The ban comes in the backdrop of the arrest of a black man, Robert Julian-Borchak Williams, following an incorrect facial recognition match. Williams was accused of a shop theft that took place in October 2018, a still from the shop’s surveillance cameras was uploaded to Michigan state’s facial recognition database. This led to Williams’ picture being included in a photo lineup that was shown to the store’s security guard, who identified Williams as the culprit. However, during the interrogation, Williams held up a photo of the shoplifter next to his own face, following which one of the detectives said that “the computer must have gotten it wrong,” Williams wrote for Washington Post, recounting the incident. Williams’ might well be the first incident where am incorrect facial recognition match led to real world consequences for an individual, but chances are, it won’t be the last.
“Boston should not use racially discriminatory technology that threatens the privacy and basic rights of our residents. This ordinance codifies our values that community trust is the foundation for public safety and public health,” Wu said in a statement. “While face surveillance is a danger to all people, no matter the color of their skin, the technology is a particularly serious threat to Black and brown people,” Arroyo said.
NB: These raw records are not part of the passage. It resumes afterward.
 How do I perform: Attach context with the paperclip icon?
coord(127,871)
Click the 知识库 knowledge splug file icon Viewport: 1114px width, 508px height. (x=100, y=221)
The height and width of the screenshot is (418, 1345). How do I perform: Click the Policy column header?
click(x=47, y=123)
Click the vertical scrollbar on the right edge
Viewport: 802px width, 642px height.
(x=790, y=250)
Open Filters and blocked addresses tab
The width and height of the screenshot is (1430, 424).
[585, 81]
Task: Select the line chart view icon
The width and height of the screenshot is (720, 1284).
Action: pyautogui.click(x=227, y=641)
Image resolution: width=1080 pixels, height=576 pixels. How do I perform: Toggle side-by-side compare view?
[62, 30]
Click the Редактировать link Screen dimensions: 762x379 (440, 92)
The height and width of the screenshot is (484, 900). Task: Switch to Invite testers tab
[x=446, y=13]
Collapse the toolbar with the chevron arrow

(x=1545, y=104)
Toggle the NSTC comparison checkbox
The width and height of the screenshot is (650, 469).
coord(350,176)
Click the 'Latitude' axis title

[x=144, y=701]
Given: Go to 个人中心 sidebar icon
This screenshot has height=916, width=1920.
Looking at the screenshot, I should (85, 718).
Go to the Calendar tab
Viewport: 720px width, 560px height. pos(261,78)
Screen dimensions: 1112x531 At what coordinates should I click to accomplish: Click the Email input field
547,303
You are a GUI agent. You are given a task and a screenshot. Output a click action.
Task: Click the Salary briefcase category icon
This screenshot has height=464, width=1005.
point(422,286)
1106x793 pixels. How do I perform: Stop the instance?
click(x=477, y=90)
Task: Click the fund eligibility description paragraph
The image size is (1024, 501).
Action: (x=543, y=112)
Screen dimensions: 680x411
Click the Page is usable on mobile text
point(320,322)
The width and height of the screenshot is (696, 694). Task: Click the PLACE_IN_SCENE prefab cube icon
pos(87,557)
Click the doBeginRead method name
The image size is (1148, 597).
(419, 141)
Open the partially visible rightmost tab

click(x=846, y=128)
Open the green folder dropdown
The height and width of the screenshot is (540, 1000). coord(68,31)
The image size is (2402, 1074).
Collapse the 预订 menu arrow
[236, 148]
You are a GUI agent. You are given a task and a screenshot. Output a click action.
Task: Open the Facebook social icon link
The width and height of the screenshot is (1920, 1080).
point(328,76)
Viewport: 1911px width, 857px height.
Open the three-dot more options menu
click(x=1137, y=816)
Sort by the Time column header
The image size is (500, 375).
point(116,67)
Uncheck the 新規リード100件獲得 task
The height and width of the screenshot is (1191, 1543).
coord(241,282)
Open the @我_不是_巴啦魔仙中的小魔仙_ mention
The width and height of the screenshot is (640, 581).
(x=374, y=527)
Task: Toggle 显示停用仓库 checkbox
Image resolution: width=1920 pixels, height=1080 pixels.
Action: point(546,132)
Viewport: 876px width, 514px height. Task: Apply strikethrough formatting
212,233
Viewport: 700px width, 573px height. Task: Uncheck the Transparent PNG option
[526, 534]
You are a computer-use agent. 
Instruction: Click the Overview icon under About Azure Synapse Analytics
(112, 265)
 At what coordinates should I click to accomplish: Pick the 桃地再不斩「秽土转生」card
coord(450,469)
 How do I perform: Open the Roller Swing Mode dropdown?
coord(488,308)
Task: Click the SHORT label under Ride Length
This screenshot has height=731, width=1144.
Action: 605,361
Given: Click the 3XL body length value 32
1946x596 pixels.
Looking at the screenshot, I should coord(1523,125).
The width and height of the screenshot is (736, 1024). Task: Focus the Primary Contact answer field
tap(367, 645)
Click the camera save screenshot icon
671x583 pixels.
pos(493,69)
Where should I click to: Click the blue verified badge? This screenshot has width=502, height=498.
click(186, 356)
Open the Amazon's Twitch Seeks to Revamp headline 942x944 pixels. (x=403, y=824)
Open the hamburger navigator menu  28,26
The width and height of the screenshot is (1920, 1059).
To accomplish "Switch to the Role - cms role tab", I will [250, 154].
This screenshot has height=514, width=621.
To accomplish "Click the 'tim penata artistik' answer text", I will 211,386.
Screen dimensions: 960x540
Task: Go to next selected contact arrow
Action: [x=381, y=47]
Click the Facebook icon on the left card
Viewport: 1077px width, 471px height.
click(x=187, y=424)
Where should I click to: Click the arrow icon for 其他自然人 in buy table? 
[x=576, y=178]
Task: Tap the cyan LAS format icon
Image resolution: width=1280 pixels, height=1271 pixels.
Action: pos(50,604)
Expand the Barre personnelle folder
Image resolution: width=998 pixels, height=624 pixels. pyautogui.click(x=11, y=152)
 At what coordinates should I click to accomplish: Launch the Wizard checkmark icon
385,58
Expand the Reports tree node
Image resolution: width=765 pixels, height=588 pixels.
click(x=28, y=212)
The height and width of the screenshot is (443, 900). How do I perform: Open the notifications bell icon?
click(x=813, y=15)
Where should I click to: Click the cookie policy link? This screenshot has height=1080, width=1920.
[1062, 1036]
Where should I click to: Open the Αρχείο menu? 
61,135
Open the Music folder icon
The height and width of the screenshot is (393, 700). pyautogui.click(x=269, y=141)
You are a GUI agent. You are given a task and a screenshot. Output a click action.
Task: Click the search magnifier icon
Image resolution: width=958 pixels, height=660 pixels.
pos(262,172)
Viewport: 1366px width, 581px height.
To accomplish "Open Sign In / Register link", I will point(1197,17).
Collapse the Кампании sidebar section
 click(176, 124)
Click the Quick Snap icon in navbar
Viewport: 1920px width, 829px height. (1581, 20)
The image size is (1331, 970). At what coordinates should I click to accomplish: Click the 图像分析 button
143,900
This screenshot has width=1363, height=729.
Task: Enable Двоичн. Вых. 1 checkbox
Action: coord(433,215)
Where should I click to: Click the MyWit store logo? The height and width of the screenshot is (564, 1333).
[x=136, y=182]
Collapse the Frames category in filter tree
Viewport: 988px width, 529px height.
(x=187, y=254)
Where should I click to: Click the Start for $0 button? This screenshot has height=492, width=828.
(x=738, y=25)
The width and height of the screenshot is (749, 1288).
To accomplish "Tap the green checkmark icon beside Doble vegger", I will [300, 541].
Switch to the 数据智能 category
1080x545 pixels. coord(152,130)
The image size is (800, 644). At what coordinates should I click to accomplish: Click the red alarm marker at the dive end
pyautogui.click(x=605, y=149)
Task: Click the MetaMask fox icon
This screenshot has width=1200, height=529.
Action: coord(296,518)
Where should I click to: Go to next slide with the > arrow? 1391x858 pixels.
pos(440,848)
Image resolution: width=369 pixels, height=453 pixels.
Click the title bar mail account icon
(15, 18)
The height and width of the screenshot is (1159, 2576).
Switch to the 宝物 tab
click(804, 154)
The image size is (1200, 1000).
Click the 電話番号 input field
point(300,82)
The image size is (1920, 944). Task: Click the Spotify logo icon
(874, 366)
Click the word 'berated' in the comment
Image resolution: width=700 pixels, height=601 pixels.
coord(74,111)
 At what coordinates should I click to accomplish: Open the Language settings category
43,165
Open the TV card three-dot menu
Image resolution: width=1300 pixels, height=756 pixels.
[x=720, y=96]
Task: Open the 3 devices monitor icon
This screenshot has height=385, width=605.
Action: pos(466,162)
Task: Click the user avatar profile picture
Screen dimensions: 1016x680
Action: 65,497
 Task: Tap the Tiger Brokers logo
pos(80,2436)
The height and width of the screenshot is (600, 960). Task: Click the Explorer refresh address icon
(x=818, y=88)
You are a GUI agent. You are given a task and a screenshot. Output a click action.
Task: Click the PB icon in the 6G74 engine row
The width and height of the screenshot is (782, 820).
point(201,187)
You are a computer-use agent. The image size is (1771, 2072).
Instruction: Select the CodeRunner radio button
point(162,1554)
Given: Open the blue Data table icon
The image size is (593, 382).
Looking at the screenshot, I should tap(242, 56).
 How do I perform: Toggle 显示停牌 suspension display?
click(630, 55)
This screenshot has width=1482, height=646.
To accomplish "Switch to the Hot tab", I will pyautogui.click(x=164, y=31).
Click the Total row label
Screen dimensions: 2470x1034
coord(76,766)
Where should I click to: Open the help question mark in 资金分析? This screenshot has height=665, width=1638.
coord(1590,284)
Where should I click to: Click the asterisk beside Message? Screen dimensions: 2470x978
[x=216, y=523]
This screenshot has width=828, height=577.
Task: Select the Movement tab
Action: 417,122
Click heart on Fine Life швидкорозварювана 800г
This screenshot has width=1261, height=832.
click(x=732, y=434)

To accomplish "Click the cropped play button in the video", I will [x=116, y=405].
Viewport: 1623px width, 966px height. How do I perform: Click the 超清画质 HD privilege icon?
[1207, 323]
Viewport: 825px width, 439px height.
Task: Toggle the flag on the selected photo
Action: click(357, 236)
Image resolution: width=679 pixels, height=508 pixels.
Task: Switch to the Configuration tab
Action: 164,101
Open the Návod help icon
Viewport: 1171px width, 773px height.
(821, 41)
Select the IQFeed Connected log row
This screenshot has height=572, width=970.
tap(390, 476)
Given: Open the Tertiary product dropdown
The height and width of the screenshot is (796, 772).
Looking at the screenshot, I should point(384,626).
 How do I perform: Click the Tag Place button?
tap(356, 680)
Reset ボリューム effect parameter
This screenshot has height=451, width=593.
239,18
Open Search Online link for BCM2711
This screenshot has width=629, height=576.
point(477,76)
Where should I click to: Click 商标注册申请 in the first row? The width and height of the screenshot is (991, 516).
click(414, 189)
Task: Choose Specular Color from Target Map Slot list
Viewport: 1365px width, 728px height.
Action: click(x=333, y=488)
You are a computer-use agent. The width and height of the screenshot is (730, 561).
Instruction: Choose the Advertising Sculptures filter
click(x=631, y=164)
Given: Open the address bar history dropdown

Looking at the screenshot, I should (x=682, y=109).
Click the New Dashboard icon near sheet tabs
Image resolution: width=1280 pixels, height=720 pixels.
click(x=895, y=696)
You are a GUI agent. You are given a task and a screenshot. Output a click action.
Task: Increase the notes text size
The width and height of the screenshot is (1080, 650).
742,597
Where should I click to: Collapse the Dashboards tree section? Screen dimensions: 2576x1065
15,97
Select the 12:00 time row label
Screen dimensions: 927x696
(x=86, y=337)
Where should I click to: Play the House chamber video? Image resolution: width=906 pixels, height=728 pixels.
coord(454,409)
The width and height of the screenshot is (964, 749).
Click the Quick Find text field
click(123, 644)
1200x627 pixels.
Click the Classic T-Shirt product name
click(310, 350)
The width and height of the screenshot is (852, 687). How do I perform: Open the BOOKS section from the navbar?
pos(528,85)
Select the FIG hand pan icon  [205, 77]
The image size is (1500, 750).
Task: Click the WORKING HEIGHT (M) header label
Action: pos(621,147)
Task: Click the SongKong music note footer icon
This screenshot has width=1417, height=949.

The protests in the US against racial discrimination have forced companies to take a stand against facial recognition, especially because the technology is known to be biased, particularly against people of colour and other underrepresented communities. Microsoft has said that it will not sell the tech to police in the US until a federal law, while Amazon has committed to doing the same, albeit just for a year. IBM has said that it will altogether stop offering “general-purpose facial recognition and analysis software”. Amazon’s facial recognition tool Rekognition, for instance, misidentified 28 members of Congress as criminals. Research, in general, has shown that facial recognition tools are worse at detecting and identify faces of darker-skinned people, thereby creating ample room for discrimination and persecution.